Siesta and Casey Key and Boca Grande offer more small houses with sharp planes, thin columns and ordinary materials of concrete, plywood and glass, lots of glass. The neutral shades are broken by spare blocks of red or yellow, riotous Florida foliage and singular artwork, modern and primitive, like museum pavilions in the jungle.

In the hands of Victor Lundy, modernism took different shapes, swooping and organic, best seen on the campus of St. Paul’s Lutheran Church on Bahia Vista Street. The vast curved roof of laminated wood looks like the hull of a beautiful Scandinavian ship, floating on invisible glass walls and anchored in ungarnished concrete.

A few blocks away are more public moderns, Rudolph’s cubist addition to Sarasota High School or the winged Alta Vista Elementary. In a burst of midcentury optimism, architecture patron Philip Hiss of Lido Shore led a boom in open schools designed with protected walks, breezeways and courtyards.

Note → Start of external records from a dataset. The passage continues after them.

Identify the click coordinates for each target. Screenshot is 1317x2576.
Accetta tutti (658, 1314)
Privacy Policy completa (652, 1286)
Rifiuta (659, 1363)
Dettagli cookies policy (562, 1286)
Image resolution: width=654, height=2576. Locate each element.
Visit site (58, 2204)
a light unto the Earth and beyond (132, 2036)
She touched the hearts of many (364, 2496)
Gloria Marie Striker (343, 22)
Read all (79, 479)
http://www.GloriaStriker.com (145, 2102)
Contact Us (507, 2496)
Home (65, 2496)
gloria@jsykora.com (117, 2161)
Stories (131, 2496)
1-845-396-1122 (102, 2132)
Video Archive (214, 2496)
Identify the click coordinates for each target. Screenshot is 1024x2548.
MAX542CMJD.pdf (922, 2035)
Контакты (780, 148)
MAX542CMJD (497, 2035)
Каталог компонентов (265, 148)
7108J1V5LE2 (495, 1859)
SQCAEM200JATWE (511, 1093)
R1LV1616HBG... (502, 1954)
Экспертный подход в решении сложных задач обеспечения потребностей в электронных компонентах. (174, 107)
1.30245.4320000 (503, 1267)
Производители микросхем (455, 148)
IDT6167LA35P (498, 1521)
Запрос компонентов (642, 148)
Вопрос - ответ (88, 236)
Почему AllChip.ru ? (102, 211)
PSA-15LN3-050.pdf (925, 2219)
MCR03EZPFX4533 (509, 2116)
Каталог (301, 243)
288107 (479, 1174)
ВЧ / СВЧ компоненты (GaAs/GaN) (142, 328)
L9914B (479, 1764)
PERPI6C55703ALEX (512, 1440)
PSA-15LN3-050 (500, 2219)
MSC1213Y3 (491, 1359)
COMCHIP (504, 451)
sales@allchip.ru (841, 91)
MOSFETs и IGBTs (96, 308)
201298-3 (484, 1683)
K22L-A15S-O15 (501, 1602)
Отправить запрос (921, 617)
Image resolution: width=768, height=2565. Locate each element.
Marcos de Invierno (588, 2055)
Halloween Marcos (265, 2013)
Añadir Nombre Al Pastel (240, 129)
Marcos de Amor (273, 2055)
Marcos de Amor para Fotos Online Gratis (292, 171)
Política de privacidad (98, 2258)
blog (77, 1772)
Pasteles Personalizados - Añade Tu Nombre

How did little Sarasota draw a gallery of architects, like Rudolph, Lundy, Tim Seibert, Gene Leedy and more? The early tycoons, Palmers, Fields and especially the Ringlings of circus fortune first made the town a winter home for elegance and the arts, from theater to grand mansions like Ca d’Zan. That attracted artists and writers like McKinlay Kantor, and then, in 1940, the first young architects, who were also thrilled that the great Frank Lloyd Wright was designing Florida Southern College in Lakeland.

Sarasota’s Historic Spanish Point museum has a fabulous photo exhibit of Rudolph works on display through September.

Rudolph Umbrella House
The Umbrella House — built before air conditioning — and pool were originally shaded from the sun by a trellis structure, which became known as the umbrella.